* Exercise prompt: In the records that follow, find the line with "Instruction: Toggle Slideout"; from there, retype every line exactly through the line with "Task: Click the list number 5 marker", which also belongs to the answer.

* Data for this task:
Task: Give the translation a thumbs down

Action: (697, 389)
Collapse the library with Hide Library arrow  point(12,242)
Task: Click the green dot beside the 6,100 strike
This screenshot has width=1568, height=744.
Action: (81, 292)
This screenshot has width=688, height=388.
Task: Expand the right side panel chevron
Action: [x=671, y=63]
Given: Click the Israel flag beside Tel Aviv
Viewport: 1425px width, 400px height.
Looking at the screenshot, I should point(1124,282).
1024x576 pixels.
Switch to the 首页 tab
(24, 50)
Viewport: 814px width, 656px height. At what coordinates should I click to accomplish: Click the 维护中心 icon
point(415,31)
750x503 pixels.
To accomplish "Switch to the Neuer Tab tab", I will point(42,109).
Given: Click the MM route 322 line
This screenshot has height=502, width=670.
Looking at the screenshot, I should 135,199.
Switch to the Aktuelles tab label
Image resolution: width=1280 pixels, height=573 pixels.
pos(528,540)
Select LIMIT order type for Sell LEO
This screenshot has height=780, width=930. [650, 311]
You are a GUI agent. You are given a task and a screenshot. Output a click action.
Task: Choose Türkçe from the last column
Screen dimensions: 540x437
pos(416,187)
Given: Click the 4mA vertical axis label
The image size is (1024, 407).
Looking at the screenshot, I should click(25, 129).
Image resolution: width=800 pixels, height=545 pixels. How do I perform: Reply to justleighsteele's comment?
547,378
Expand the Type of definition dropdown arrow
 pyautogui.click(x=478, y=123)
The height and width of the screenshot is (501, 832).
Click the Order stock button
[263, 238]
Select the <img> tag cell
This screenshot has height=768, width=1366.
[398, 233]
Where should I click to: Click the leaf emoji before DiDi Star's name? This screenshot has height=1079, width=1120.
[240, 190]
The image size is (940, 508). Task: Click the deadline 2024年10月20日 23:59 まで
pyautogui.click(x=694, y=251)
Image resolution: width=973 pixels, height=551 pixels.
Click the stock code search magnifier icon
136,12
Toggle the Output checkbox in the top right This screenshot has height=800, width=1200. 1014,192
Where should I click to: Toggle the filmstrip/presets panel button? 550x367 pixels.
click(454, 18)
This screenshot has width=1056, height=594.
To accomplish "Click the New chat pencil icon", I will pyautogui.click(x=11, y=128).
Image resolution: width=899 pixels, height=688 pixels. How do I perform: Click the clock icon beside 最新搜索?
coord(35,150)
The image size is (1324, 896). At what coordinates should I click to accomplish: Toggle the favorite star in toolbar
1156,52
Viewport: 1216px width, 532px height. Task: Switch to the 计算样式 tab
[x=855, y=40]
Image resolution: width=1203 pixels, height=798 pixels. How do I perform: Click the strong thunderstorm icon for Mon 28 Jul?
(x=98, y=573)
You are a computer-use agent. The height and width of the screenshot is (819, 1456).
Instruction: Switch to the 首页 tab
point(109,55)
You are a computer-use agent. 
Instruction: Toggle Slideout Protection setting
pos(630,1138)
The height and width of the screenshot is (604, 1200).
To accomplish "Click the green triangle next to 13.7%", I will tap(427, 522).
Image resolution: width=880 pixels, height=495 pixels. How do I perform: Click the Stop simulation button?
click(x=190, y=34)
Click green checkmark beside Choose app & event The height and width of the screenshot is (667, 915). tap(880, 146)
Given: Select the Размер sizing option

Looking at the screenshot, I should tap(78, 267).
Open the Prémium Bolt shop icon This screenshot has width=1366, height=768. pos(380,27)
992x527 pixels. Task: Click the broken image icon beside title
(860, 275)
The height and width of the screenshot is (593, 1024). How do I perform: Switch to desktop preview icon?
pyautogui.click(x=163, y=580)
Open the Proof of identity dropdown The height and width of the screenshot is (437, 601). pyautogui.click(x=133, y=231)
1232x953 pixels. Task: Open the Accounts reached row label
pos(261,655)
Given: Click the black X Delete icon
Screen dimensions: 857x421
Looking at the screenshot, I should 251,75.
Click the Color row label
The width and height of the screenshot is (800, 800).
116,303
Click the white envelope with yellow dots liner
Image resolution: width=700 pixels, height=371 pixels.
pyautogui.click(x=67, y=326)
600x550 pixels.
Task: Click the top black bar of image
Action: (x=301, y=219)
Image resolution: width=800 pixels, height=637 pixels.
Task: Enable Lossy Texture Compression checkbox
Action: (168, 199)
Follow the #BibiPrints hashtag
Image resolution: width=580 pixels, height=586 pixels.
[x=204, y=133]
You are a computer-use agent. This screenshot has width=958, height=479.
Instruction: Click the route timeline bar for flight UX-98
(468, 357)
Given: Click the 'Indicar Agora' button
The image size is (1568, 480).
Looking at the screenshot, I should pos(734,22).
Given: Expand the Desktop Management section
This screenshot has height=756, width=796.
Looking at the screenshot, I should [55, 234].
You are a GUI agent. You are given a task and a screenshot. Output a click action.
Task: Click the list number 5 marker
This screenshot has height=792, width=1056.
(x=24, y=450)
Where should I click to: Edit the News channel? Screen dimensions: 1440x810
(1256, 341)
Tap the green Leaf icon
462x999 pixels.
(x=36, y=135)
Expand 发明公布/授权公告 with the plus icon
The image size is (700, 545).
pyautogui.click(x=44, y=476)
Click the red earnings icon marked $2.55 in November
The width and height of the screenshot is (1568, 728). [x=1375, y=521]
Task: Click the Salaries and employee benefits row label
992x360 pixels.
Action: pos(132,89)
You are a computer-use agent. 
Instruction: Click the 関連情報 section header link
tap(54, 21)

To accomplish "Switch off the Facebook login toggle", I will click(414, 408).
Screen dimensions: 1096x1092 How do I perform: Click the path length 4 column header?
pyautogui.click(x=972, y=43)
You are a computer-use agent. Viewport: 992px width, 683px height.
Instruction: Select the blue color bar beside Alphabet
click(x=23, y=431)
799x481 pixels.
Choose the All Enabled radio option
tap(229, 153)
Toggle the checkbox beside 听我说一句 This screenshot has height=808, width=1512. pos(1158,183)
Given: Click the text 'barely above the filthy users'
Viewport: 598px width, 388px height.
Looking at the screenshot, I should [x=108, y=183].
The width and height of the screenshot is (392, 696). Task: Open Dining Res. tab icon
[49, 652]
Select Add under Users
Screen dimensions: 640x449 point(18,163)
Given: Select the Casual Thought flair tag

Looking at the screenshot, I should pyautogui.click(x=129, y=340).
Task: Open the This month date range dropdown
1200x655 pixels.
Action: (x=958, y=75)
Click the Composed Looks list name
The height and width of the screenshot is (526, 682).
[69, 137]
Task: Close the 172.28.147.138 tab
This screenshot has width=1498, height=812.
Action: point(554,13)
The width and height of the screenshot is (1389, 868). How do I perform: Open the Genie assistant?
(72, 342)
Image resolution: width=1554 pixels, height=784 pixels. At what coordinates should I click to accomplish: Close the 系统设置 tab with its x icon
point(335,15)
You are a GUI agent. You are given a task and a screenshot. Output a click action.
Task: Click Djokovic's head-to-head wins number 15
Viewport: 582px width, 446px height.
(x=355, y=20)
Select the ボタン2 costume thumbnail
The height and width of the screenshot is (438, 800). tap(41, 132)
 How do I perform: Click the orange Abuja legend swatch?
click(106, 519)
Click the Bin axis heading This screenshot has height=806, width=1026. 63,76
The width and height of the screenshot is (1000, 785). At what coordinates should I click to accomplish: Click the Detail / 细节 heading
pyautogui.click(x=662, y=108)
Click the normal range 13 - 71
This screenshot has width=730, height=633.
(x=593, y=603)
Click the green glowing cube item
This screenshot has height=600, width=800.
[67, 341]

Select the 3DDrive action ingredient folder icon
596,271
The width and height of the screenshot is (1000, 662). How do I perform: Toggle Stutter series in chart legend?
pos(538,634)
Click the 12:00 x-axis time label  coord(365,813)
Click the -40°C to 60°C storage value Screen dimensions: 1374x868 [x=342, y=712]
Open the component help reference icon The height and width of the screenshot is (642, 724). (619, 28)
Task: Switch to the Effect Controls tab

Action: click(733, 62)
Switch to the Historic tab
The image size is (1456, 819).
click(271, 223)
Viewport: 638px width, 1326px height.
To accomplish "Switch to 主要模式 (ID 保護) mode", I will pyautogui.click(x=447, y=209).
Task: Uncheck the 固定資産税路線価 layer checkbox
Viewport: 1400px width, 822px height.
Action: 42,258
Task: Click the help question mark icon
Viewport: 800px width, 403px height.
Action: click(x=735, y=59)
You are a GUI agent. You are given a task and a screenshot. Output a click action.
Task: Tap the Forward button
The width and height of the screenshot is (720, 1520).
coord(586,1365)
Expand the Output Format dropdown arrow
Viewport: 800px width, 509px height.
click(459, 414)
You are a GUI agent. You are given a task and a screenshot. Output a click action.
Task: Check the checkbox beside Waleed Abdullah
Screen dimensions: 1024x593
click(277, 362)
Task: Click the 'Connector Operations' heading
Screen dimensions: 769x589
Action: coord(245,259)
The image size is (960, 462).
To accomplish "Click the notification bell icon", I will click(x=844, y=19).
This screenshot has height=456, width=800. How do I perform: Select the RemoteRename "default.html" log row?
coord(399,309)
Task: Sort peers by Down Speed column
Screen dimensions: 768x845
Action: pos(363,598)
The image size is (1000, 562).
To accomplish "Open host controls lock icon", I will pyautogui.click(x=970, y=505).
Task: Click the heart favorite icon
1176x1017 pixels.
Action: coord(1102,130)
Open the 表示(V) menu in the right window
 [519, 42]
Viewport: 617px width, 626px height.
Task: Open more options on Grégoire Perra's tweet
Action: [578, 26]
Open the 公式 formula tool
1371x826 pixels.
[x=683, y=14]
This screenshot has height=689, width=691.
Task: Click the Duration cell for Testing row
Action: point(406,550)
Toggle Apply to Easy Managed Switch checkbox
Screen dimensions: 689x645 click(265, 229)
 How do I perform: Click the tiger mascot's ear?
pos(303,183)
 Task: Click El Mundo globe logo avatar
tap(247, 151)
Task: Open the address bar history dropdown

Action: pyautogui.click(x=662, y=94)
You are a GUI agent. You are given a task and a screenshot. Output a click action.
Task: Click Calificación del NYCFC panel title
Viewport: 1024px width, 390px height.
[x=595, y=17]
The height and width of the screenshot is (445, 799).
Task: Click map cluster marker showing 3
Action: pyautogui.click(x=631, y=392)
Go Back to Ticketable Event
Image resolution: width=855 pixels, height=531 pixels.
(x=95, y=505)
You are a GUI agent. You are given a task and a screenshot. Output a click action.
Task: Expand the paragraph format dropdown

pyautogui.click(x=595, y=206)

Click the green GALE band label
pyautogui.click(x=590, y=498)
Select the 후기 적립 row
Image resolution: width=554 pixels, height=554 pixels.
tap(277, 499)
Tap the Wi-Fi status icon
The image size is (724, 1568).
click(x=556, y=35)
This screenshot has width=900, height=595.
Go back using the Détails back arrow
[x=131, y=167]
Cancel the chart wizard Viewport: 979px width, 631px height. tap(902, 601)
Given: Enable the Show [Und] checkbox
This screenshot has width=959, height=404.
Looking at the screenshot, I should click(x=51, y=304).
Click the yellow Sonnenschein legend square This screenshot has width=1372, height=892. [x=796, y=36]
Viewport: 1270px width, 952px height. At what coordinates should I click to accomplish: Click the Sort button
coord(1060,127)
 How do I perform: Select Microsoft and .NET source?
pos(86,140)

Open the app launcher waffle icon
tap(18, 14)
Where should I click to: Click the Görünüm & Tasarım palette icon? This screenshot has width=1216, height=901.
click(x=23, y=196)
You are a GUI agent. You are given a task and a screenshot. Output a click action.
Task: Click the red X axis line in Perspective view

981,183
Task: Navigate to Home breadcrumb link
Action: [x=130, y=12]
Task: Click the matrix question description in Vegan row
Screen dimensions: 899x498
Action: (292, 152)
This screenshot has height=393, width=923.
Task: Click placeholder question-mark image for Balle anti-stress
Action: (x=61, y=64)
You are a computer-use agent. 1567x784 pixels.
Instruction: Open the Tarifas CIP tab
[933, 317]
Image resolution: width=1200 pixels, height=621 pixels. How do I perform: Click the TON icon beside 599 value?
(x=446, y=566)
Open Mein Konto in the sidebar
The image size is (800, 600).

* The completed task:
Instruction: Toggle Slideout Protection setting
pos(630,1138)
The height and width of the screenshot is (604, 1200).
To accomplish "Click the green triangle next to 13.7%", I will tap(427, 522).
Image resolution: width=880 pixels, height=495 pixels. How do I perform: Click the Stop simulation button?
click(x=190, y=34)
Click green checkmark beside Choose app & event The height and width of the screenshot is (667, 915). tap(880, 146)
Given: Select the Размер sizing option

Looking at the screenshot, I should tap(78, 267).
Open the Prémium Bolt shop icon This screenshot has width=1366, height=768. pos(380,27)
992x527 pixels. Task: Click the broken image icon beside title
(860, 275)
The height and width of the screenshot is (593, 1024). How do I perform: Switch to desktop preview icon?
pyautogui.click(x=163, y=580)
Open the Proof of identity dropdown The height and width of the screenshot is (437, 601). pyautogui.click(x=133, y=231)
1232x953 pixels. Task: Open the Accounts reached row label
pos(261,655)
Given: Click the black X Delete icon
Screen dimensions: 857x421
Looking at the screenshot, I should 251,75.
Click the Color row label
The width and height of the screenshot is (800, 800).
116,303
Click the white envelope with yellow dots liner
Image resolution: width=700 pixels, height=371 pixels.
pyautogui.click(x=67, y=326)
600x550 pixels.
Task: Click the top black bar of image
Action: (x=301, y=219)
Image resolution: width=800 pixels, height=637 pixels.
Task: Enable Lossy Texture Compression checkbox
Action: (168, 199)
Follow the #BibiPrints hashtag
Image resolution: width=580 pixels, height=586 pixels.
[x=204, y=133]
You are a computer-use agent. This screenshot has width=958, height=479.
Instruction: Click the route timeline bar for flight UX-98
(468, 357)
Given: Click the 'Indicar Agora' button
The image size is (1568, 480).
Looking at the screenshot, I should pos(734,22).
Given: Expand the Desktop Management section
This screenshot has height=756, width=796.
Looking at the screenshot, I should [55, 234].
You are a GUI agent. You are given a task and a screenshot. Output a click action.
Task: Click the list number 5 marker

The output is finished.